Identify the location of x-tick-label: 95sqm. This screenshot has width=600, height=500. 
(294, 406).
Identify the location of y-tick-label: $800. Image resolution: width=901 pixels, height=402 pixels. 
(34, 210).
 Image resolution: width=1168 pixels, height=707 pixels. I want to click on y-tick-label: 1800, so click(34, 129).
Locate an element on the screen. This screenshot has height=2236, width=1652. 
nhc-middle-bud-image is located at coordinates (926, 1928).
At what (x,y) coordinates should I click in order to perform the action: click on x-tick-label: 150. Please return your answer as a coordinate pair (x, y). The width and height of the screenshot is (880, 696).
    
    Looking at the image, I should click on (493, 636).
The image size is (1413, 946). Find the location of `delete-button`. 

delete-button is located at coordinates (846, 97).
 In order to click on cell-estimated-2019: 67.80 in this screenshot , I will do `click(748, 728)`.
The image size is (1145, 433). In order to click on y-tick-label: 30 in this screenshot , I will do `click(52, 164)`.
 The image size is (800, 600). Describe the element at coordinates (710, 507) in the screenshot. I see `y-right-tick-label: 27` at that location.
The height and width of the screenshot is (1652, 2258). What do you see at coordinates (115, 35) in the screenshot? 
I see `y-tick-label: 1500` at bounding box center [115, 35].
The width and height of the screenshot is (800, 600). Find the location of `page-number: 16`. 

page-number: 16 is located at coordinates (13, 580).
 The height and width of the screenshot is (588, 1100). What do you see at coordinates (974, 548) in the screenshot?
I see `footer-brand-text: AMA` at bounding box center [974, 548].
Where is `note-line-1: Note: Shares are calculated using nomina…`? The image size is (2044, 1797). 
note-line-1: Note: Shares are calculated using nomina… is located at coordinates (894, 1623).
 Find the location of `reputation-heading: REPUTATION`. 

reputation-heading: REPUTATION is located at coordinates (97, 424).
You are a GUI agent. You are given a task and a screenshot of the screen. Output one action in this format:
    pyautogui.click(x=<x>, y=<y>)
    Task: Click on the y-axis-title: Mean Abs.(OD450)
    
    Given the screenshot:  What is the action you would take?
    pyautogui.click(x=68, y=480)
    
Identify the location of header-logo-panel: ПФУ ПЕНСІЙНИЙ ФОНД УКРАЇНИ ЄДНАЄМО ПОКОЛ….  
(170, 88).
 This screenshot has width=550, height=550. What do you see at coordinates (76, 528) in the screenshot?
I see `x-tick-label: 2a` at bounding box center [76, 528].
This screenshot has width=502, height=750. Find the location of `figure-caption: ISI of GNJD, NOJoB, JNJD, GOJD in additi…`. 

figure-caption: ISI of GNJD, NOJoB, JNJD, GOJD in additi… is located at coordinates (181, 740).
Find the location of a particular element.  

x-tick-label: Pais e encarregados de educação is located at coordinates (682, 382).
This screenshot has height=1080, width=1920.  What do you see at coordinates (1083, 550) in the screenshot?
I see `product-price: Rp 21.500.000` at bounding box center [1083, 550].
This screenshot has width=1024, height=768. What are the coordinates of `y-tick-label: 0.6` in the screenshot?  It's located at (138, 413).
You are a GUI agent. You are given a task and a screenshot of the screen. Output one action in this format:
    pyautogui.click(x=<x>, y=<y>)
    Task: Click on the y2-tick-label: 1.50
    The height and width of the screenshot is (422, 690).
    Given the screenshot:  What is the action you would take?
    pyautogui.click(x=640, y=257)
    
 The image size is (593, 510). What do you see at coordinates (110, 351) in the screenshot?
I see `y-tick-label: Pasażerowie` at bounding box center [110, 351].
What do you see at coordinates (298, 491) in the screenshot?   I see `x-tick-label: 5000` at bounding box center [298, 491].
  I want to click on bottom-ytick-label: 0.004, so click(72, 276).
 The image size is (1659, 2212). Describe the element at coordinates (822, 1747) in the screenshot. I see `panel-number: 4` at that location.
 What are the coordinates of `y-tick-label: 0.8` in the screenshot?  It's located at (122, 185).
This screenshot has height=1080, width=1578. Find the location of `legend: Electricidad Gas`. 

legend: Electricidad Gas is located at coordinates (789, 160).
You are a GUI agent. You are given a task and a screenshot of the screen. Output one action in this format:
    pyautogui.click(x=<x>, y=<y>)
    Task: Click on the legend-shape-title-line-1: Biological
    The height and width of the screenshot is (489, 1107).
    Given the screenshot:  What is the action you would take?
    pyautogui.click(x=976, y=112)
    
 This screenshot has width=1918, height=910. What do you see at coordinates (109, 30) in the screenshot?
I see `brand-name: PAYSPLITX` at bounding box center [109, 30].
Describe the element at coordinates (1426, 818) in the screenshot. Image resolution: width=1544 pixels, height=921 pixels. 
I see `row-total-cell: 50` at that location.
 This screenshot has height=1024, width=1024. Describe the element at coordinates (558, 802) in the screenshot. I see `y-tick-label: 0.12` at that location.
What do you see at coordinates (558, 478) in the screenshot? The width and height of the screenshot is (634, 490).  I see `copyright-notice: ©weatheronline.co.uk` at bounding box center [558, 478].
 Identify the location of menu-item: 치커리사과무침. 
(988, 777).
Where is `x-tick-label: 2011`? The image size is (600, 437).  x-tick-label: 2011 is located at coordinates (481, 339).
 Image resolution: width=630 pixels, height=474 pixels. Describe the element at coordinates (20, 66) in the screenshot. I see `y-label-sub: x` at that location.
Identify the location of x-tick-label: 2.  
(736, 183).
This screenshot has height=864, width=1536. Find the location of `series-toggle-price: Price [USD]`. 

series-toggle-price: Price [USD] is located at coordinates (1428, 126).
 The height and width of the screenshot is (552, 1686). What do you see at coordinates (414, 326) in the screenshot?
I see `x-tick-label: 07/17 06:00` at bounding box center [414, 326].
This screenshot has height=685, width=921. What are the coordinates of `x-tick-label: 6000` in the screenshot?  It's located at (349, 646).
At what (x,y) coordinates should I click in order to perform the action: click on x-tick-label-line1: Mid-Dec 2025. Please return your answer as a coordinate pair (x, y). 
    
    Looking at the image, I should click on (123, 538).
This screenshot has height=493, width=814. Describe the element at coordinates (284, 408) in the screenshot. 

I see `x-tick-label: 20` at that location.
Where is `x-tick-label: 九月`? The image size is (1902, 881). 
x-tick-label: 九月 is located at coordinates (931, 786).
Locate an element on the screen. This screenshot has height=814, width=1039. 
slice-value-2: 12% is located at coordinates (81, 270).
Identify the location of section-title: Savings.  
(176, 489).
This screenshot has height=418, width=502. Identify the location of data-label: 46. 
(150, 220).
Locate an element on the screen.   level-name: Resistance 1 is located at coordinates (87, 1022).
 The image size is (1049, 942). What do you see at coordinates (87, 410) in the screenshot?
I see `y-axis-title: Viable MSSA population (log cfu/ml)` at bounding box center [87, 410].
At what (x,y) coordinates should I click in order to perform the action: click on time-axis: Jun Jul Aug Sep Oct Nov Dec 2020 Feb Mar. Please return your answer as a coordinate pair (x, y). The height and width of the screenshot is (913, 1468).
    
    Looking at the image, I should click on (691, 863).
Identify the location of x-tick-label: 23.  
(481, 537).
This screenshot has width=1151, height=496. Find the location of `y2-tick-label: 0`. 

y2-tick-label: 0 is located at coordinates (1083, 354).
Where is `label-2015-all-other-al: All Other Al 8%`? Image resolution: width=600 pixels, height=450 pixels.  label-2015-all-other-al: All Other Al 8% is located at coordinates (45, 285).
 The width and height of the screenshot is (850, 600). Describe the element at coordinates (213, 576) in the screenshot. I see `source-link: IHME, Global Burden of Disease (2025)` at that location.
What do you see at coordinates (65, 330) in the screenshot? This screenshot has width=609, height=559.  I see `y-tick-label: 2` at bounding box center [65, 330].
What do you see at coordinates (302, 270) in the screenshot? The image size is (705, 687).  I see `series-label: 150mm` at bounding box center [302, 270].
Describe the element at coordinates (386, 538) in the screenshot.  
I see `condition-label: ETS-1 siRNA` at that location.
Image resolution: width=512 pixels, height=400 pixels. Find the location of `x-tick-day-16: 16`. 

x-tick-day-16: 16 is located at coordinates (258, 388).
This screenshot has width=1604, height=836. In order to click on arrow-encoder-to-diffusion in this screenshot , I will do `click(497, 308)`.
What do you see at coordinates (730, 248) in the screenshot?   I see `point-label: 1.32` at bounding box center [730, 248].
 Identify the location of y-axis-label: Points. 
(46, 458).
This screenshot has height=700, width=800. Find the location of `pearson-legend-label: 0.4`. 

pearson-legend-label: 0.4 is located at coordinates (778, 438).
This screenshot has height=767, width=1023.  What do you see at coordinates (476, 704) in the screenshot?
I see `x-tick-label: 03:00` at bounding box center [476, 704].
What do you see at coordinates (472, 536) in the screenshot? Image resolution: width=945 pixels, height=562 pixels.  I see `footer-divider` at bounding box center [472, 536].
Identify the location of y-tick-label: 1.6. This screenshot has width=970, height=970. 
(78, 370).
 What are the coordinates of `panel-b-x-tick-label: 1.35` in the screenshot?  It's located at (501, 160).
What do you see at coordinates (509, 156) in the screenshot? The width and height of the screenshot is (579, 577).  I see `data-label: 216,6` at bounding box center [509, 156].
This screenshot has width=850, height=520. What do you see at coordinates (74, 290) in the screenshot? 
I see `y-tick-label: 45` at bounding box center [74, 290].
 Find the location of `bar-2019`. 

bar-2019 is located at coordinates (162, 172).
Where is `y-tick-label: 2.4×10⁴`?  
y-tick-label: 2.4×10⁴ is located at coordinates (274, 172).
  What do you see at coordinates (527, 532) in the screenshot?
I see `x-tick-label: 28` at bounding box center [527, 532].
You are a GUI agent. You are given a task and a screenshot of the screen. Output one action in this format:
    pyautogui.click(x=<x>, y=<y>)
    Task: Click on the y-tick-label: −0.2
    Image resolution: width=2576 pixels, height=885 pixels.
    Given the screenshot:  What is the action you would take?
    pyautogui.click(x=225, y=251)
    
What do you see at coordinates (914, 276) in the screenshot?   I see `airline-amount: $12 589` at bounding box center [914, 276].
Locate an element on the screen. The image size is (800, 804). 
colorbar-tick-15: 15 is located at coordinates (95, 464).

## Task
Could you switch "GUI agent" to "screen agent" in the part of the listing that opens with the line containing "This screenshot has width=1024, height=768." and closes with the line containing "(988, 777).", returning only those lines with nothing else altered?

## Response
This screenshot has width=1024, height=768. What are the coordinates of `y-tick-label: 0.6` in the screenshot?  It's located at (138, 413).
You are a screen agent. You are given a task and a screenshot of the screen. Output one action in this format:
    pyautogui.click(x=<x>, y=<y>)
    Task: Click on the y2-tick-label: 1.50
    The height and width of the screenshot is (422, 690).
    Given the screenshot:  What is the action you would take?
    pyautogui.click(x=640, y=257)
    
 The image size is (593, 510). What do you see at coordinates (110, 351) in the screenshot?
I see `y-tick-label: Pasażerowie` at bounding box center [110, 351].
What do you see at coordinates (298, 491) in the screenshot?   I see `x-tick-label: 5000` at bounding box center [298, 491].
  I want to click on bottom-ytick-label: 0.004, so click(72, 276).
 The image size is (1659, 2212). Describe the element at coordinates (822, 1747) in the screenshot. I see `panel-number: 4` at that location.
 What are the coordinates of `y-tick-label: 0.8` in the screenshot?  It's located at (122, 185).
This screenshot has height=1080, width=1578. Find the location of `legend: Electricidad Gas`. 

legend: Electricidad Gas is located at coordinates (789, 160).
You are a screen agent. You are given a task and a screenshot of the screen. Output one action in this format:
    pyautogui.click(x=<x>, y=<y>)
    Task: Click on the legend-shape-title-line-1: Biological
    The height and width of the screenshot is (489, 1107).
    Given the screenshot:  What is the action you would take?
    pyautogui.click(x=976, y=112)
    
 This screenshot has width=1918, height=910. What do you see at coordinates (109, 30) in the screenshot?
I see `brand-name: PAYSPLITX` at bounding box center [109, 30].
Describe the element at coordinates (1426, 818) in the screenshot. Image resolution: width=1544 pixels, height=921 pixels. 
I see `row-total-cell: 50` at that location.
 This screenshot has height=1024, width=1024. Describe the element at coordinates (558, 802) in the screenshot. I see `y-tick-label: 0.12` at that location.
What do you see at coordinates (558, 478) in the screenshot? The width and height of the screenshot is (634, 490).  I see `copyright-notice: ©weatheronline.co.uk` at bounding box center [558, 478].
 Identify the location of menu-item: 치커리사과무침. 
(988, 777).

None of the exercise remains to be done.